#### Exercise details:
Word for word, write out the entries that follow, omitting all pictures.

(Saved entries)
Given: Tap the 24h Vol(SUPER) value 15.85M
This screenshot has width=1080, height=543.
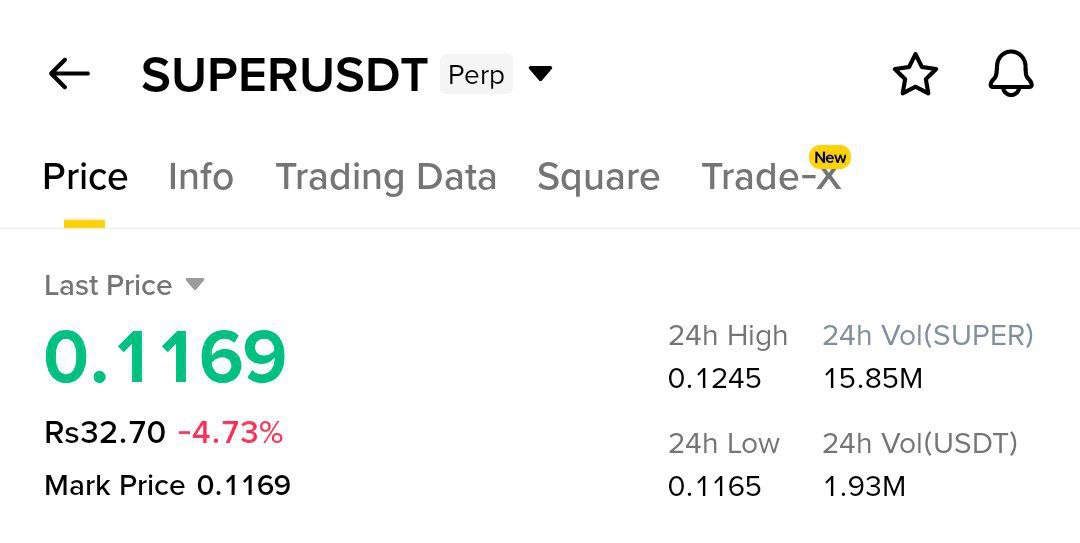Looking at the screenshot, I should [872, 379].
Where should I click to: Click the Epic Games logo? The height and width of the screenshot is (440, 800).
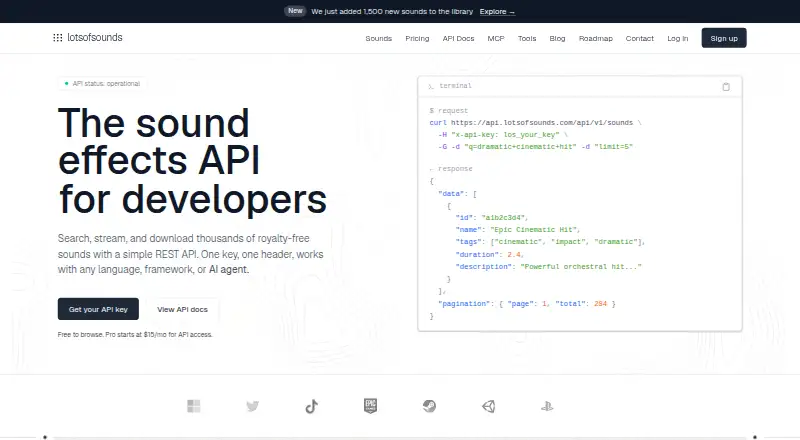click(x=370, y=406)
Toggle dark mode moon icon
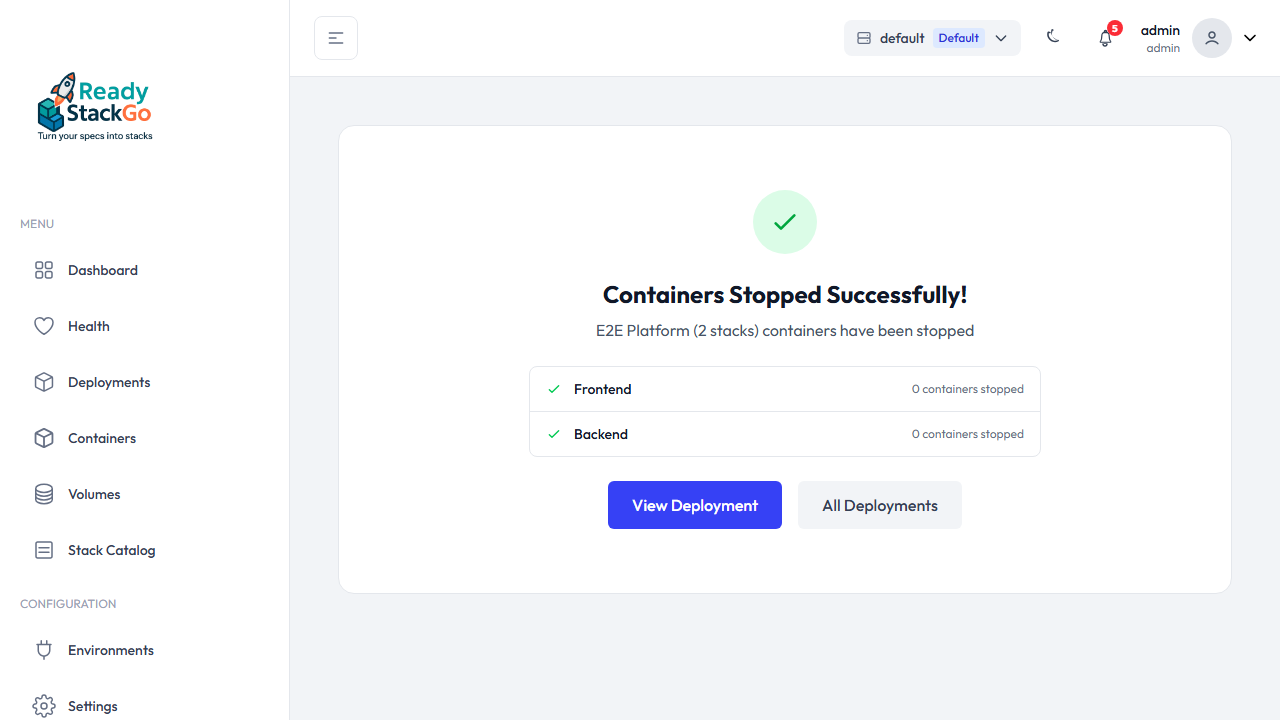Screen dimensions: 1280x720 1053,37
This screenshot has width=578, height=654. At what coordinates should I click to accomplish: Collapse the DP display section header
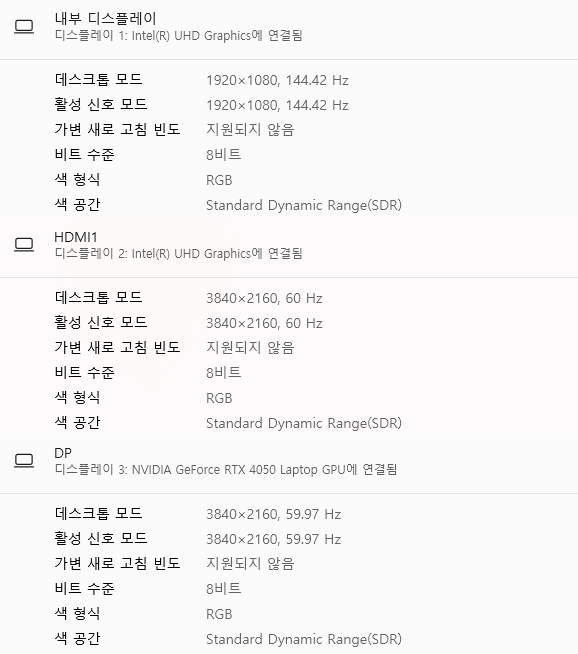(289, 461)
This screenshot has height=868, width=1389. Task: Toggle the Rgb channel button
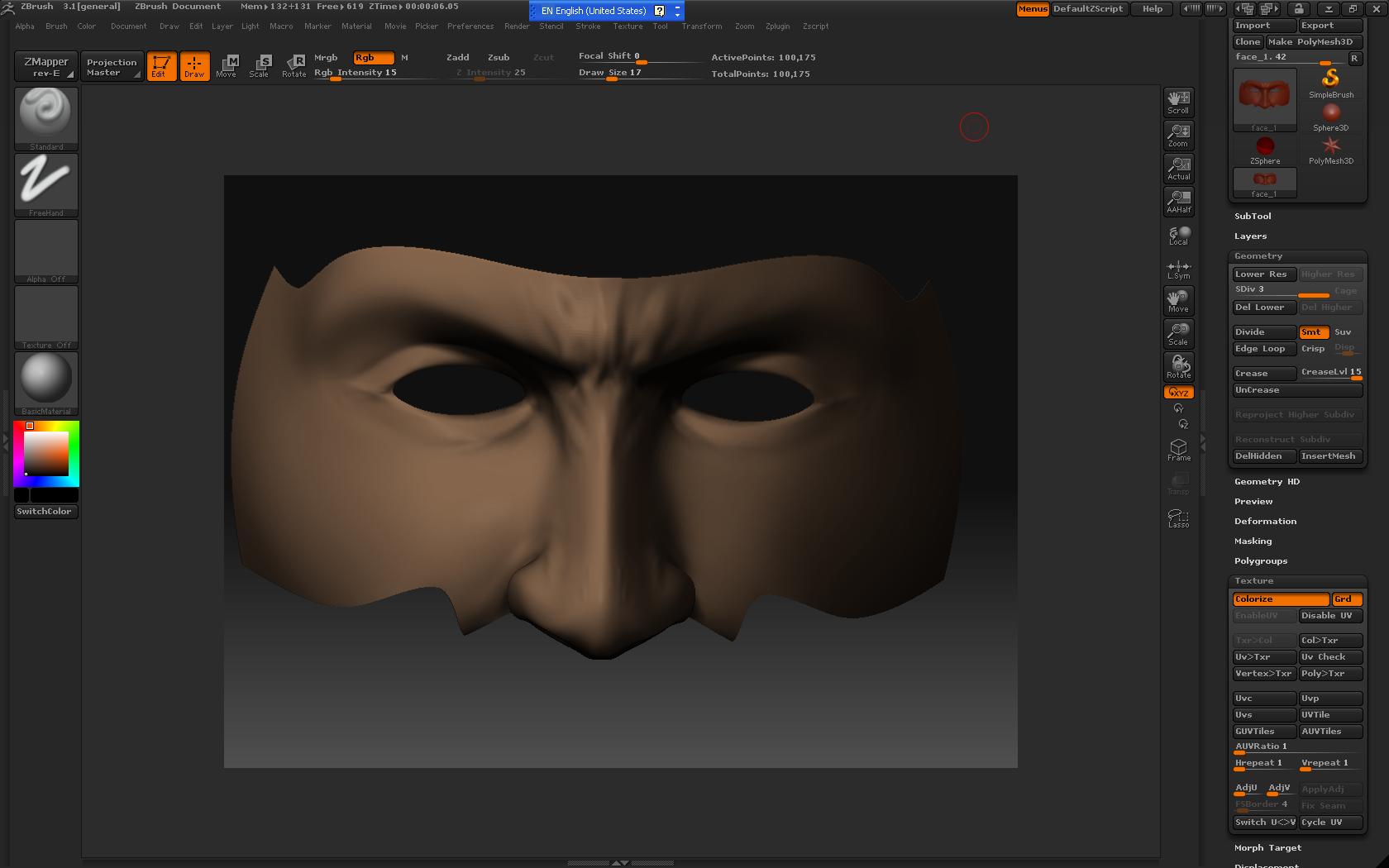point(373,58)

#### Reply to the exercise:
Given: Tap the 24h Vol(SUPER) value 15.85M
This screenshot has width=1080, height=543.
Looking at the screenshot, I should [872, 379].
Where should I click to: Click the Epic Games logo? The height and width of the screenshot is (440, 800).
click(x=370, y=406)
Toggle dark mode moon icon
Screen dimensions: 1280x720 1053,37
This screenshot has width=578, height=654. At what coordinates should I click to accomplish: Collapse the DP display section header
(289, 461)
This screenshot has height=868, width=1389. Task: Toggle the Rgb channel button
point(373,58)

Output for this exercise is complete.